Она вылетела стрелой из палаты, бросив на Любара полный глубокой грусти, тоски и страдания взгляд.
Любар, оставшись один, предался сомнениям.
«Ну и дуб же я, ну и пень! – в сердцах ругал он себя. – Рази ж можно тако было?! Яко обухом по голове! Рази ж в таком деле спешка нужна?! Воистину права Анаит. Она умна… умна… Моя Анаит! Нежная, яко цветок распустившийся!»
Он улыбнулся и закрыл глаза. Подумалось: как бы там ни было, он добьётся любви этой красавицы, он заслужит её любовь, пусть для этого надо будет идти на подвиги и претерпевать тяжкие беды. Ничто в мире не сравнимо с её неземной красотой!
С такими мыслями в голове слабый ещё от ран Любар погрузился в глубокий спокойный сон. Появившаяся на пороге палаты с чаркой лекарственного отвара в руках Анаит увидела на лице спящего молодца безмятежную лёгкую улыбку. Горестно вздохнув, она торопливо поставила чарку на низенький столик. Тяжёлый ком подкатил к горлу девушки, она не выдержала и в отчаянии разрыдалась.
Что будет, когда узнает Любар о прошлой её жизни, о том, как услаждала она моряков в портовых тавернах?! Конечно, он станет презирать её, подумает, насколько же она низко пала, сплюнет, сухо поблагодарит за заботу и уедет на свою Русь, и она, Анаит, никогда его больше не увидит! Нет, она поедет, помчится за ним вслед, она отринет, ещё раз отринет свою гордость! А если… Если смолчать о тавернах и объятиях грубых простолюдинов? Нет, не сказать она не сможет. Жить с ложью, быть не до конца искренней… Бог накажет за это, не даст ей счастья, нашлёт на неё кару за лживость.
– Ты плачешь, Анаит? Что с тобой? – взволнованно спросил проснувшийся Любар.
– Нет. Ничего. Тебе показалось. – Девушка мотнула головой, подала ему отвар и поспешила из покоя.
«Только не теперь. Потом, после… Всё расскажу», – стучала в её голове беспокойная мысль.
16
Видно, не судьба была воеводе Иванке Творимиричу добраться до родных русских берегов. Потрёпанная жестоким морским штормом торговая ладья налетела на прибрежную скалу неподалёку от устья Дуная.

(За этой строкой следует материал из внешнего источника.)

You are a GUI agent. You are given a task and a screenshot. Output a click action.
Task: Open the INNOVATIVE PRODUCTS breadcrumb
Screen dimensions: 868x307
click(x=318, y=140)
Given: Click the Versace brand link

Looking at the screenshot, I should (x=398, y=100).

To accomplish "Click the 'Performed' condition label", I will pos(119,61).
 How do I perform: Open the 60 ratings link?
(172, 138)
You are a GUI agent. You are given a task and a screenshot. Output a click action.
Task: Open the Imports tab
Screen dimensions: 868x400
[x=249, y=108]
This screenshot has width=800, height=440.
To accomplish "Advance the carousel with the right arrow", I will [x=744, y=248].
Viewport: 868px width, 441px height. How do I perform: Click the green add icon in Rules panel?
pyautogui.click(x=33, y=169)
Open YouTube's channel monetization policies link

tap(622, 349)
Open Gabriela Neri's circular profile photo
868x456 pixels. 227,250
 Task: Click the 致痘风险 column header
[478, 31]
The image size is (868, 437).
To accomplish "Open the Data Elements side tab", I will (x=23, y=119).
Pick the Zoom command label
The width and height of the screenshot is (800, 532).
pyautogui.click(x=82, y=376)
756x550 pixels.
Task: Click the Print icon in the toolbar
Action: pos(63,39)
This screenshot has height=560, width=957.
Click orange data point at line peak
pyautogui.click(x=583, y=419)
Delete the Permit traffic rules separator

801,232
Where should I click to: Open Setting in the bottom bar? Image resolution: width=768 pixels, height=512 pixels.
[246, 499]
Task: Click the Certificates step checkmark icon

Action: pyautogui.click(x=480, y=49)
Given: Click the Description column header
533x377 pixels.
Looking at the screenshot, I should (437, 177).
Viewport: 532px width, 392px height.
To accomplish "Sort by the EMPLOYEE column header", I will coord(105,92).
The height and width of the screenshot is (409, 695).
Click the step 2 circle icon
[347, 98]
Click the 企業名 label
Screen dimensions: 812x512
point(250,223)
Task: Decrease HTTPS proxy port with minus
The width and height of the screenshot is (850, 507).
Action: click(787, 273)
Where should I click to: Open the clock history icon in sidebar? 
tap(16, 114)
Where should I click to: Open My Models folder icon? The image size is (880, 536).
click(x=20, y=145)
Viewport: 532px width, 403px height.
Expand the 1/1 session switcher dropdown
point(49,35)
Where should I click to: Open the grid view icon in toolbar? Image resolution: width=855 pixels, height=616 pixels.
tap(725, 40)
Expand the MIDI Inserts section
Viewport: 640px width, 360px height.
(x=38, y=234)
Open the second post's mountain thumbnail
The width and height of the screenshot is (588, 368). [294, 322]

Шквалистый ветер вздымал огромные, свирепо пенящиеся волны, жадные, словно пасти голодных одичалых зверей. Уцепившись за камни, весь мокрый, истерев в кровь ладони, Иванко выбрался на сушу. Изнемогая от усталости, он укрылся посреди валунов и с нарастающей тревогой вслушивался в ревущий грохот стихии. К утру шторм понемногу утих, но на крутом берегу было по-прежнему пасмурно и уныло. Внизу, у подножия скал, темнели остатки разбитой ладьи.
«Хотя б кто живу остался!» – В скорби и отчаянии Иванко обошёл окрестности, пробираясь между огромными валунами и с трудом карабкаясь на острые гребни. Но нет, ни единой души не было на берегу, одни холодные безмолвные скалы окружали Иванку, да море чернело внизу, да хмурилось злое небо над головой, лохматые тучи и облака медленно проплывали над ним, жестокие, мрачные, суровые.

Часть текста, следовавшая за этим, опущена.